The IRS may agree to remove or “abate” penalties, though interest cannot generally be abated. Two primary options exist for abatement:

  • First Time Abatement (FTA): Available if you have a clean three-year history of filing and paying, and the current failure is an isolated incident. You must be in filing compliance and have paid or arranged to pay the outstanding tax liability.
  • Reasonable Cause: Requested if you do not qualify for FTA. Acceptable reasons include fire, casualty, serious illness, or inability to obtain records despite reasonable efforts. A written request must demonstrate ordinary business care was exercised.

Options for Tax Debt Resolution

Once the delinquent returns are filed and the total tax, penalty, and interest liability is formally assessed, the focus shifts to debt management. The IRS offers several structured resolution programs for taxpayers who cannot pay the full amount immediately. These options are only available to taxpayers who are current on all filing requirements.

The most common option is the Installment Agreement (IA), allowing fixed monthly payments for up to 72 months. Taxpayers owing less than $50,000 who can pay within 72 months can apply for a Streamlined Installment Agreement online or by submitting Form 9465.
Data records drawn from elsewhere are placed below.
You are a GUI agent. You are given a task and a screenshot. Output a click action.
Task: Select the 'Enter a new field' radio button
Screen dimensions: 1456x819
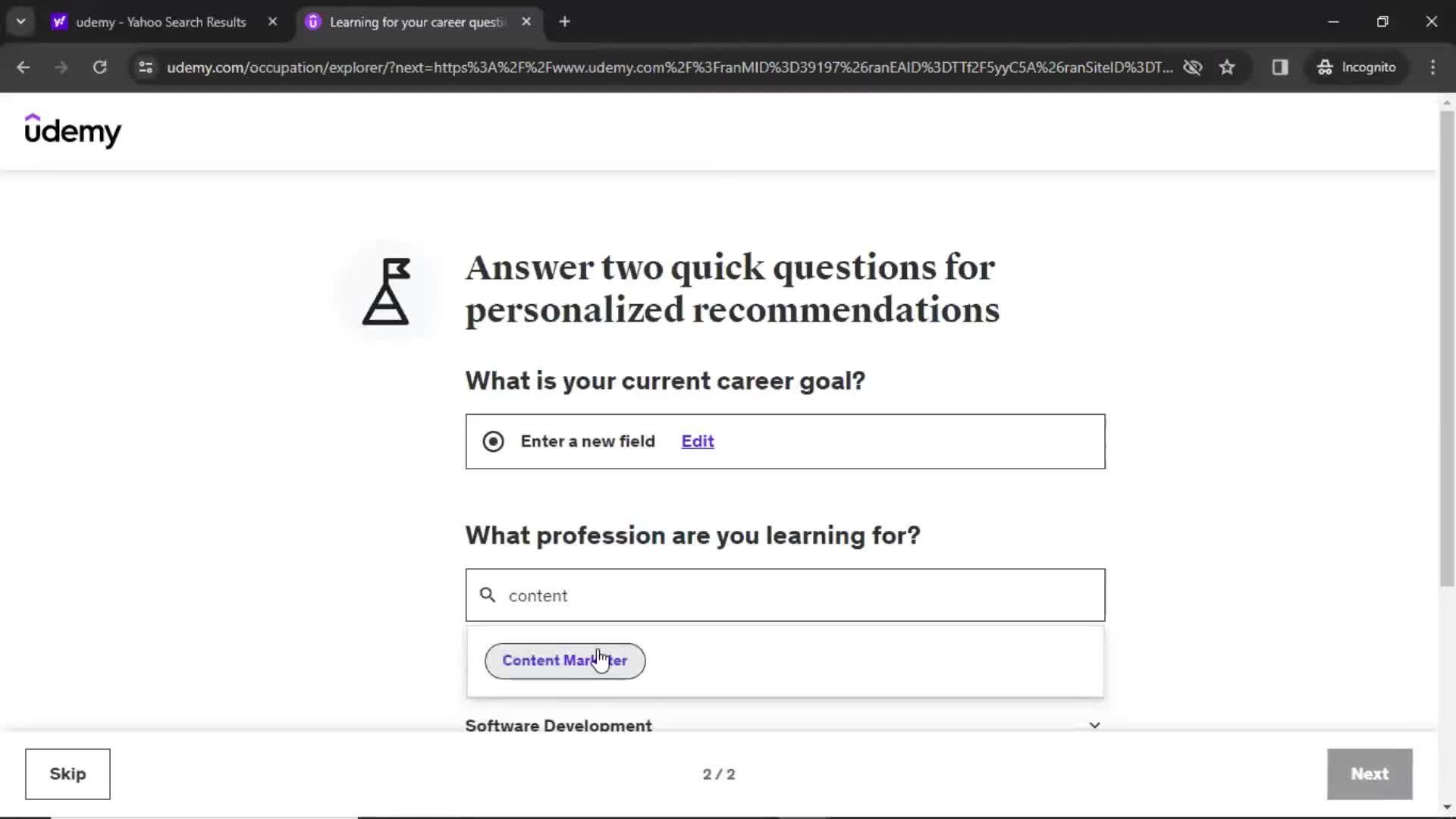point(493,441)
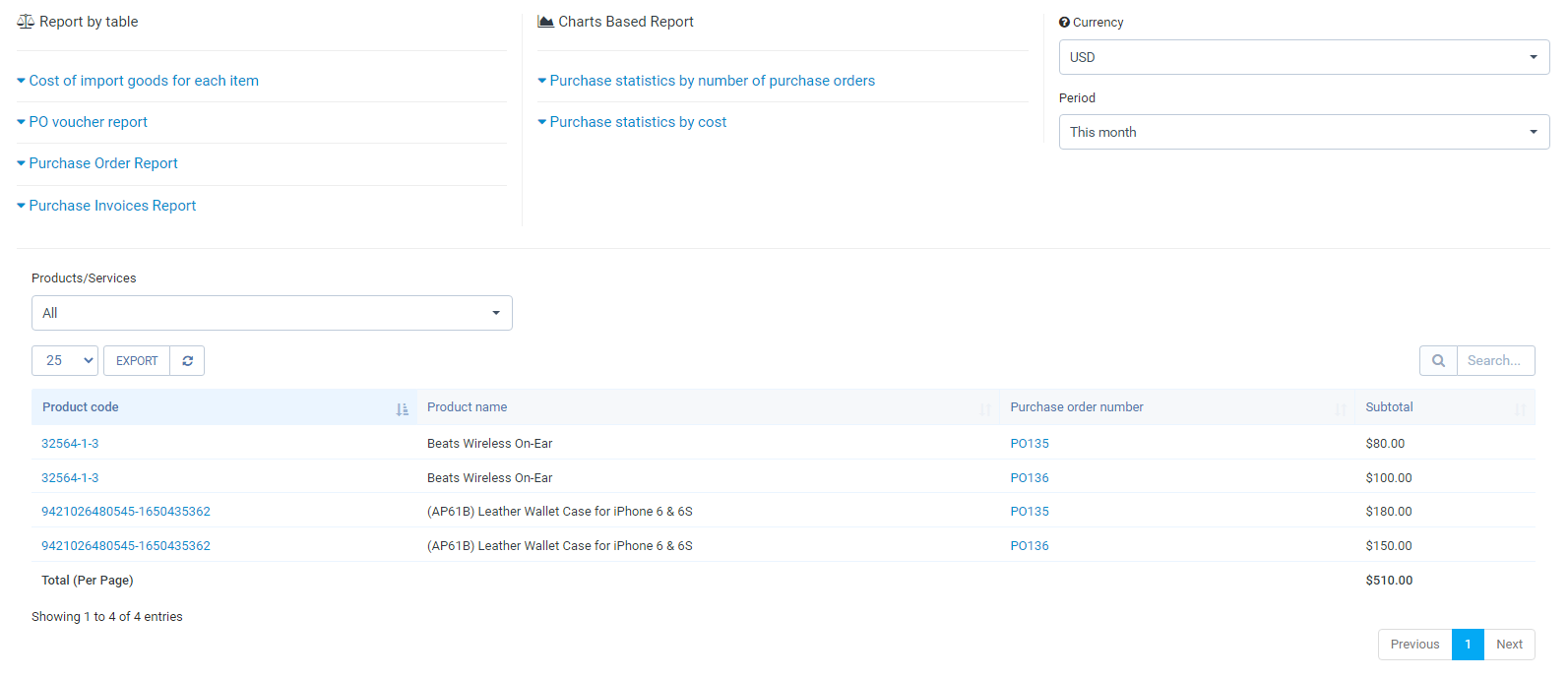Image resolution: width=1568 pixels, height=678 pixels.
Task: Sort by Product code column icon
Action: click(x=402, y=408)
While an IA is in effect, the Failure-to-Pay penalty rate is reduced from 0.5% to 0.25% per month. The debt remains subject to the standard IRS interest rate, but the payment plan prevents the IRS from immediately pursuing collection actions like levies. Debts exceeding the streamlined threshold or requiring more than 72 months to pay require a non-streamlined IA with detailed financial disclosure.
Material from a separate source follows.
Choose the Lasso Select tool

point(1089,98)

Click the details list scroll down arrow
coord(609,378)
For taxpayers facing financial hardship, the Offer in Compromise (OIC) program settles the tax liability for less than the full amount owed. OIC is generally accepted in cases of Doubt as to Collectibility or Doubt as to Liability. To apply, you must submit Form 656, along with Form 433-A (OIC) for individuals, detailing all financial information.

The IRS requires a non-refundable application fee of $205 unless you qualify for the low-income waiver. The proposed offer must equal or exceed the taxpayer’s “Reasonable Collection Potential,” the amount the IRS determines can be collected through assets and future income. The taxpayer must remain compliant during the evaluation period.
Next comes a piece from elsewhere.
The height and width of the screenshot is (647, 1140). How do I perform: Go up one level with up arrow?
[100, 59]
A final option for those with severe financial difficulties is Currently Not Collectible (CNC) status. This temporary status is granted when the IRS determines collection would cause economic hardship. While in CNC status, the IRS halts collection efforts, but the debt, penalties, and interest continue to accrue until the status is lifted.

Responding to IRS Collection Notices and Enforcement

Failure to resolve the debt after filing leads to escalating collection notices. Recognizing these notices is the first step in mounting a procedural defense. Common notices include CP504 and LT11, which serve as the formal Notice of Intent to Levy.

Immediate action is required upon receiving a levy notice to prevent the seizure of wages or bank accounts. A levy is a non-judicial seizure of property, and the IRS must issue a final notice at least 30 days prior to initiation. The most effective way to halt a levy is to enter into an approved Installment Agreement or submit an Offer in Compromise.

If the IRS files a Notice of Federal Tax Lien (NFTL), this public document establishes the IRS’s priority claim against all your property. The NFTL does not seize assets, but it severely damages credit and makes selling or refinancing property nearly impossible. You can appeal the filing of an NFTL or a proposed levy by requesting a Collection Due Process (CDP) hearing.

The CDP hearing request must be submitted within 30 days of the NFTL or Notice of Intent to Levy. The hearing is conducted by the IRS Office of Appeals, which is independent of the collections division. The purpose of the CDP is to review the proposed collection action and explore alternatives before enforcement proceeds.

If the IRS has already executed a levy, the only way to release it is by demonstrating immediate hardship or establishing an acceptable payment arrangement. Once a resolution is agreed upon, the IRS will issue a release of the levy. Timely communication with the IRS or a qualified tax professional is the most important defense against enforcement actions.